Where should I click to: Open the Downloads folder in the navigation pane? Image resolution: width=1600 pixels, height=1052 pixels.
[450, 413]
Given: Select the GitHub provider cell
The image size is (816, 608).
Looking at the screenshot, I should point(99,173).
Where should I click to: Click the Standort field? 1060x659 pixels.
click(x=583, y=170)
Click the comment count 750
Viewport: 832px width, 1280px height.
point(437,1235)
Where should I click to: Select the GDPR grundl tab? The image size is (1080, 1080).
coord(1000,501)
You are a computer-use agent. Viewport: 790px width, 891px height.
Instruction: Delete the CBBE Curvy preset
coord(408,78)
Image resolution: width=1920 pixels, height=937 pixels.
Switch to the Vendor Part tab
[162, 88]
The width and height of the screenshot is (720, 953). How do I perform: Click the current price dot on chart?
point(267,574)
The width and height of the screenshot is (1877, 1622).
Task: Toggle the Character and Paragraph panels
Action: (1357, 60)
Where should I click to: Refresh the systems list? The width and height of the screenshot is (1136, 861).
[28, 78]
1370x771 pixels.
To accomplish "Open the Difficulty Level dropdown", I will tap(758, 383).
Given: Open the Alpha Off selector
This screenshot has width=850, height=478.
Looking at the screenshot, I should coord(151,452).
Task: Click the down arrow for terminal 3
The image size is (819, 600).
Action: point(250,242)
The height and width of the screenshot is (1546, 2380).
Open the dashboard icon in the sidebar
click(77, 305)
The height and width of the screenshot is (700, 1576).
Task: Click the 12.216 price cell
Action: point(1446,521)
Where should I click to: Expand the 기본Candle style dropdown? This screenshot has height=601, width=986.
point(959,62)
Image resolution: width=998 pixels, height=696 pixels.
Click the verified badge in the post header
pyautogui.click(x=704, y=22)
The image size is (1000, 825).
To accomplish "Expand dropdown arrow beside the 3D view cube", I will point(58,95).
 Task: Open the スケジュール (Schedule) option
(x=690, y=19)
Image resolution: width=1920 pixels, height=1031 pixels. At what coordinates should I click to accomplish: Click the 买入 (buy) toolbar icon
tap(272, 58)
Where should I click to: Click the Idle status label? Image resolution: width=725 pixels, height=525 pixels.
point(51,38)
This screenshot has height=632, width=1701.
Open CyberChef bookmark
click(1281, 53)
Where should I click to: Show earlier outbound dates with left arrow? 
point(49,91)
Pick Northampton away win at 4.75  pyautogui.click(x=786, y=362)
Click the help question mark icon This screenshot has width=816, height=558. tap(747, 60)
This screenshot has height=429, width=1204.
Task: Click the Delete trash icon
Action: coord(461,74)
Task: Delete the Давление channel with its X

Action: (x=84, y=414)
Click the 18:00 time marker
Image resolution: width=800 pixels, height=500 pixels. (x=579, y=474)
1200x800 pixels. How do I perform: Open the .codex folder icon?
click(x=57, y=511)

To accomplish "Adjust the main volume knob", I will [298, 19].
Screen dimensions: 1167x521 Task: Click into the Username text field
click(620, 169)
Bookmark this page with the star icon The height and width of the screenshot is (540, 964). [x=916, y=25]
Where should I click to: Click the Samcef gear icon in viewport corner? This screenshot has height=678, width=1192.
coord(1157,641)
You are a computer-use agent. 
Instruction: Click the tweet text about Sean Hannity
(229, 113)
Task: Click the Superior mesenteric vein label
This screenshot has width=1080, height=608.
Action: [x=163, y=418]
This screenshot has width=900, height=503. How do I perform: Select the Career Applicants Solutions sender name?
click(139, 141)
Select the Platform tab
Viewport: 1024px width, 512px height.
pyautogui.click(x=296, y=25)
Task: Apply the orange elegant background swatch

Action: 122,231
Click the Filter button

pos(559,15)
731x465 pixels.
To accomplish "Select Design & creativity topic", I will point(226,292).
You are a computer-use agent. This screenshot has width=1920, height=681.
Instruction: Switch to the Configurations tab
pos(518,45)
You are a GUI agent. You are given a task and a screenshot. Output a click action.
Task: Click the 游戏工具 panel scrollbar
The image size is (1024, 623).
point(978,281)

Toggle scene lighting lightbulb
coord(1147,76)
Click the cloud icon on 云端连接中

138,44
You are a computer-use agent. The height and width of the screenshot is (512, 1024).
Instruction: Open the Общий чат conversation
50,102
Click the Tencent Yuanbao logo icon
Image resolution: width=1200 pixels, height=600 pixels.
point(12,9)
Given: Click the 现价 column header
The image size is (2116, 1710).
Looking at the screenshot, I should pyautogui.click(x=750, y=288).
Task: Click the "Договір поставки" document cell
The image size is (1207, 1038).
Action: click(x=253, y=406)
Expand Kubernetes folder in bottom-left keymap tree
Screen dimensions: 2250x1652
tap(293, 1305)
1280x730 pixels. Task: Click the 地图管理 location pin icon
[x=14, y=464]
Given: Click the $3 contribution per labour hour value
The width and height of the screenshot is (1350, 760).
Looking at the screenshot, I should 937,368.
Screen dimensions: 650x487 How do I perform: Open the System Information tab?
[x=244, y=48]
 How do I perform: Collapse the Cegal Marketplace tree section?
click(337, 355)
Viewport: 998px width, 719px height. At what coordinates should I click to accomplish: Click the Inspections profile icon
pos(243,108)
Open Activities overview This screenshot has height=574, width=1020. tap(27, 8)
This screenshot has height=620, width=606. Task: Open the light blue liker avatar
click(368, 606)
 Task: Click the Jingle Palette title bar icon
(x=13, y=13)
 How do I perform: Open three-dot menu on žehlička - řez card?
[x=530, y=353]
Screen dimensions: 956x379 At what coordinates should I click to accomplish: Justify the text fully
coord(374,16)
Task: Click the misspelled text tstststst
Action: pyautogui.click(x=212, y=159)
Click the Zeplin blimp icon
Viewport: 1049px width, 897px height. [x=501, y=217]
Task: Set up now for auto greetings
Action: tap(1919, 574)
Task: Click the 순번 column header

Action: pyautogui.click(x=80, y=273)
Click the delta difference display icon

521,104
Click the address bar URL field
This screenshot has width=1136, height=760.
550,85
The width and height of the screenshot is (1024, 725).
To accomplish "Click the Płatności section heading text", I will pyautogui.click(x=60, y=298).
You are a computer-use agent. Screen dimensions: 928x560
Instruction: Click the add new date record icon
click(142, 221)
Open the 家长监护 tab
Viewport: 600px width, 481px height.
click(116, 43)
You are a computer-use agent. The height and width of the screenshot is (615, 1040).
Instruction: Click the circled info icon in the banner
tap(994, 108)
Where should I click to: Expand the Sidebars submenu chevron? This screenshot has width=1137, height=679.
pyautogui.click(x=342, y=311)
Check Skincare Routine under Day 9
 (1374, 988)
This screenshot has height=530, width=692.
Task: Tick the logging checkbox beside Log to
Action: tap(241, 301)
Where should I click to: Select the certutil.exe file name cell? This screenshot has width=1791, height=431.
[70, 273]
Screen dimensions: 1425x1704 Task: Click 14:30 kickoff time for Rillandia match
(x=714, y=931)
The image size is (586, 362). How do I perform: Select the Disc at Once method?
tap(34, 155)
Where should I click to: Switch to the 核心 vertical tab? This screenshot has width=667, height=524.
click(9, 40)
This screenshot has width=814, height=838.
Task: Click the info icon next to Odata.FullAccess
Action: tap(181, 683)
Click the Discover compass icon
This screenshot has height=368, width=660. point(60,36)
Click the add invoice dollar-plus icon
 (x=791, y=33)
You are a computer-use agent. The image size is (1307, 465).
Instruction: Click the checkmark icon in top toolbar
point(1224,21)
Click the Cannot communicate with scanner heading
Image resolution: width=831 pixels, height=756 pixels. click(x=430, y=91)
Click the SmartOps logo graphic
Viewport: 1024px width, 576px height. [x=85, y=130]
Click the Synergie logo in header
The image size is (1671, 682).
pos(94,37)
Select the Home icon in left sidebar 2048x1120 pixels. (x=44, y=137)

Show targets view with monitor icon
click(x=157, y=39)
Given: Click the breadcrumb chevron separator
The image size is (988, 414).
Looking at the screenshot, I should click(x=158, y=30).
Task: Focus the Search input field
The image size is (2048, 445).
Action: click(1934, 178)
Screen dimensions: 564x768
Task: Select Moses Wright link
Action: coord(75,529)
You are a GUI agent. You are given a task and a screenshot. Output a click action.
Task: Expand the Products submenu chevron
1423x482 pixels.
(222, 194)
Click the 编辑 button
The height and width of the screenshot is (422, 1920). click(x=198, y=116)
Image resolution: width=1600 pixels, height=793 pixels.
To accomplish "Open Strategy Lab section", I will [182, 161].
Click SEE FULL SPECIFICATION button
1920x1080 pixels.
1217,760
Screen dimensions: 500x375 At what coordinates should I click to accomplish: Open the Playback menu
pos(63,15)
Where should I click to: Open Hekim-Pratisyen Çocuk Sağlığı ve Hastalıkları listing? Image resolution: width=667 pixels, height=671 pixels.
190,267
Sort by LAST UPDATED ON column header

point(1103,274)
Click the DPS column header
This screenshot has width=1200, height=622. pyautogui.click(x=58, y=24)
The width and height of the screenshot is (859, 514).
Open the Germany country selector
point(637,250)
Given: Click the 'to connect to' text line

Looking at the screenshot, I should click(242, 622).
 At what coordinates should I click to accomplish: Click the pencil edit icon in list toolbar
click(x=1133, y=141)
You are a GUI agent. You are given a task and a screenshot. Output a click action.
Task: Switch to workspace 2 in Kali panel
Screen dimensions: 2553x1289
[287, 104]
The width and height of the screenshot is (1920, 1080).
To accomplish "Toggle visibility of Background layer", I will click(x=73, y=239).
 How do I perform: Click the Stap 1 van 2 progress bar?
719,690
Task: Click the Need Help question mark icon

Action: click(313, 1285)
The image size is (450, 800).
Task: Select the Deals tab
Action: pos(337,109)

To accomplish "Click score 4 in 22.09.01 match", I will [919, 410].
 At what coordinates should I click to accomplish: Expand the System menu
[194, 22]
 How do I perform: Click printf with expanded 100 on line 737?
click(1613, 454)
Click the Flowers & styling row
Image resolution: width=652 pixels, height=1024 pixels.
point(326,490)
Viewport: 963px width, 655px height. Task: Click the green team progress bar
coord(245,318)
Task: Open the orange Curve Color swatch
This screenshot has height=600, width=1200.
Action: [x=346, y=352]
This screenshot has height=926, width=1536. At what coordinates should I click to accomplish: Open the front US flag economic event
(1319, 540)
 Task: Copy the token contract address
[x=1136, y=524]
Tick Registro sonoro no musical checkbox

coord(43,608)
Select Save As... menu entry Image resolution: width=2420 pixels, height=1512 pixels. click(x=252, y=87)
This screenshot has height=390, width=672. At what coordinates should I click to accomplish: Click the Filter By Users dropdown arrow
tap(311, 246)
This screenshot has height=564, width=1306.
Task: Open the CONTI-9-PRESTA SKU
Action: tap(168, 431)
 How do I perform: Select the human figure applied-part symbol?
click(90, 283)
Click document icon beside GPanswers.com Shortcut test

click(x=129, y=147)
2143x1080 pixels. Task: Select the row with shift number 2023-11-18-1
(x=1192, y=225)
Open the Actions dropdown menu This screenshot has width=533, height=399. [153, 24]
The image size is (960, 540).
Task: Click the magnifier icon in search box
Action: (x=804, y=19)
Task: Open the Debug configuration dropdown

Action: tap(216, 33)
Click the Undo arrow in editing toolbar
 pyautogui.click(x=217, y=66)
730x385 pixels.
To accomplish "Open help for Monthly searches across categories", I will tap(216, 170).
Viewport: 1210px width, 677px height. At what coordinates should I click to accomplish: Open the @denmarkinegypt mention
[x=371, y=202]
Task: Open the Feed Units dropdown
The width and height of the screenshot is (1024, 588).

-------

Task goal
Start at the line of the data above that contains "Expand Kubernetes folder" and return every line through the one containing "pos(243,108)", copied verbatim.

Task answer
Expand Kubernetes folder in bottom-left keymap tree
Screen dimensions: 2250x1652
tap(293, 1305)
1280x730 pixels. Task: Click the 地图管理 location pin icon
[x=14, y=464]
Given: Click the $3 contribution per labour hour value
The width and height of the screenshot is (1350, 760).
Looking at the screenshot, I should 937,368.
Screen dimensions: 650x487 How do I perform: Open the System Information tab?
[x=244, y=48]
 How do I perform: Collapse the Cegal Marketplace tree section?
click(337, 355)
Viewport: 998px width, 719px height. At what coordinates should I click to accomplish: Click the Inspections profile icon
pos(243,108)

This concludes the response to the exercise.